▶ **Exercise objective**: Report how many lines in the data include the string "will", and add nothing else.

[Data extracted from a collection]

┌────────

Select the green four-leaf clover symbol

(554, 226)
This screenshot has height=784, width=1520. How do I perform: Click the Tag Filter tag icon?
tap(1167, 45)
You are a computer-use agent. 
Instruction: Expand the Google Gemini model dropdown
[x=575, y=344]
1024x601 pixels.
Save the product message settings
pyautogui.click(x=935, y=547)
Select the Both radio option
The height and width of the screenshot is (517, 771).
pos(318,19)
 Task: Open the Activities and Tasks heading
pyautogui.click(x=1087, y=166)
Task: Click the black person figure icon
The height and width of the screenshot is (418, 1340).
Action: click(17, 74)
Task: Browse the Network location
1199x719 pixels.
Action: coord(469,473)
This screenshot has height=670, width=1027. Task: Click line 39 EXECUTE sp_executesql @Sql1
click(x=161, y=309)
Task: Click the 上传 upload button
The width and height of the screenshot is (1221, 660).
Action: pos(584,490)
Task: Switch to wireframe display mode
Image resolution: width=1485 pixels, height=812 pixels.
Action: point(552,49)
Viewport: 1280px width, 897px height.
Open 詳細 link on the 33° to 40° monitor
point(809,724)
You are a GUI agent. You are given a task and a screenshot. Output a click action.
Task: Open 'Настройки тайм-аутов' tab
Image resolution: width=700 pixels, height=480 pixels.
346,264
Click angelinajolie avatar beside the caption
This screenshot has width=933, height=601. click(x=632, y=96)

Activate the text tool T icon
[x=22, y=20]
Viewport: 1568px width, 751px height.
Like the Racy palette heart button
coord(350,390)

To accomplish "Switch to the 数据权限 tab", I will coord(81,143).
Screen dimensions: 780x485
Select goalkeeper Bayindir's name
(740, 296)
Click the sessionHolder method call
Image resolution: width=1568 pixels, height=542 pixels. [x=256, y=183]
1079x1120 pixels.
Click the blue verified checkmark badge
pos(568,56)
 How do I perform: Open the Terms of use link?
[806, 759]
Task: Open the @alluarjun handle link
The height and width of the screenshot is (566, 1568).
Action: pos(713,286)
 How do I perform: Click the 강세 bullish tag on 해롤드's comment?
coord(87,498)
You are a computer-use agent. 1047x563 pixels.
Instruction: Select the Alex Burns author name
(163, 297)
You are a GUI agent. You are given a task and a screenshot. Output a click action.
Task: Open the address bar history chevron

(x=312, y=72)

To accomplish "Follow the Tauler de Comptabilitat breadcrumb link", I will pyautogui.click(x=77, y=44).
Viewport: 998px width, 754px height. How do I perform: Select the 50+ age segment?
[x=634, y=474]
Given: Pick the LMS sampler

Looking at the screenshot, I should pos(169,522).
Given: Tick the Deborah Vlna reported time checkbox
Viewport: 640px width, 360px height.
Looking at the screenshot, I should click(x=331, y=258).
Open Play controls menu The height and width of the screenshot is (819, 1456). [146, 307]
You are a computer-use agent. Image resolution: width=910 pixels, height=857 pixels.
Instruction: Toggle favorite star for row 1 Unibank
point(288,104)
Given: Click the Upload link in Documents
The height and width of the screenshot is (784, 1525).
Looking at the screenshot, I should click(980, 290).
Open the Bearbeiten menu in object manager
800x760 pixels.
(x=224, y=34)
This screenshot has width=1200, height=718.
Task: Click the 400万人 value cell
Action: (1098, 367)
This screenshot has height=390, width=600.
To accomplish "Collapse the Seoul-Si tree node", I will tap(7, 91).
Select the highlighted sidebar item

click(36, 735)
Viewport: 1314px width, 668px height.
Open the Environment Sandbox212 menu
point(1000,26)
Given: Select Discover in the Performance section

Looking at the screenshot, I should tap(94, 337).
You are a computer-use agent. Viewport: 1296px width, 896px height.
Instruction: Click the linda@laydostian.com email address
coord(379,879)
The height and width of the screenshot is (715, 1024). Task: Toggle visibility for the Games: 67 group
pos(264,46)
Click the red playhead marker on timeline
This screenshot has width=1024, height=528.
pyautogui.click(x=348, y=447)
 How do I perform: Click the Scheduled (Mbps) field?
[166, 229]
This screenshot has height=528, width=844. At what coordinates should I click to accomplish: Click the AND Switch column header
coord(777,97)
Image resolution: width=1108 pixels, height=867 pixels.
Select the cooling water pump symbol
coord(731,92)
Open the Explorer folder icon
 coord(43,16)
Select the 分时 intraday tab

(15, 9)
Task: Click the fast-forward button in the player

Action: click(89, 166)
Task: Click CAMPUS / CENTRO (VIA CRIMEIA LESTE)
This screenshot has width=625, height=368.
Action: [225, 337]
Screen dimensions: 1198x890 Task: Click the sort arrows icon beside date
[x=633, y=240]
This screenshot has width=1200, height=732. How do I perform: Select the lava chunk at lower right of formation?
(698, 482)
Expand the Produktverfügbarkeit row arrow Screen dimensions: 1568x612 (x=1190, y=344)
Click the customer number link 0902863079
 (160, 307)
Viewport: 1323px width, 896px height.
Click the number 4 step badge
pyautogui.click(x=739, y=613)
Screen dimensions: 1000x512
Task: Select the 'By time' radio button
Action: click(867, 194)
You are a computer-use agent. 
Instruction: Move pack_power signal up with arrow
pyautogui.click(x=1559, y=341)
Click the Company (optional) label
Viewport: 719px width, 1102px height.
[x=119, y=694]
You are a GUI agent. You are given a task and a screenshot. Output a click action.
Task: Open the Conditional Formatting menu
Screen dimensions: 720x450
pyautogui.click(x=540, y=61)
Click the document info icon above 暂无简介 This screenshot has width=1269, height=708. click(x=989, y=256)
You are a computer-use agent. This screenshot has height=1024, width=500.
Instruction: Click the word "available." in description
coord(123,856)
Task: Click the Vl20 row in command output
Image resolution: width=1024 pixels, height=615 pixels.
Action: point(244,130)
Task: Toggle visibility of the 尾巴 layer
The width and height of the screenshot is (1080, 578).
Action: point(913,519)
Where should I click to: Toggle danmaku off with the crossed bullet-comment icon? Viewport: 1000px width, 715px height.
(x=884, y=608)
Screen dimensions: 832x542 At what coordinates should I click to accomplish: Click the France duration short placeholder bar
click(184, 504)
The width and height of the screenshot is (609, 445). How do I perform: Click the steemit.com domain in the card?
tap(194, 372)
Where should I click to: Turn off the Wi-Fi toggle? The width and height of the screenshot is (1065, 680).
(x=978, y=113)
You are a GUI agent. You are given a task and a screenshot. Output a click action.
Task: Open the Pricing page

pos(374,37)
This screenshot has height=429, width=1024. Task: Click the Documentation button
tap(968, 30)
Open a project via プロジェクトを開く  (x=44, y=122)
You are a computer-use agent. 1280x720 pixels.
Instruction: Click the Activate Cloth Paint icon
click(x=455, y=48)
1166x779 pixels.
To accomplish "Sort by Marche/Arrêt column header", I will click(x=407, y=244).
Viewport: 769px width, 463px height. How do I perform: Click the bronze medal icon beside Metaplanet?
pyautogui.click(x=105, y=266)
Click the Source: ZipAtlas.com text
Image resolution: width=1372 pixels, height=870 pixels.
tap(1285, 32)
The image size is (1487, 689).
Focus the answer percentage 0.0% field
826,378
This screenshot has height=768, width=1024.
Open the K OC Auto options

└────────

▶ **Final answer**: 4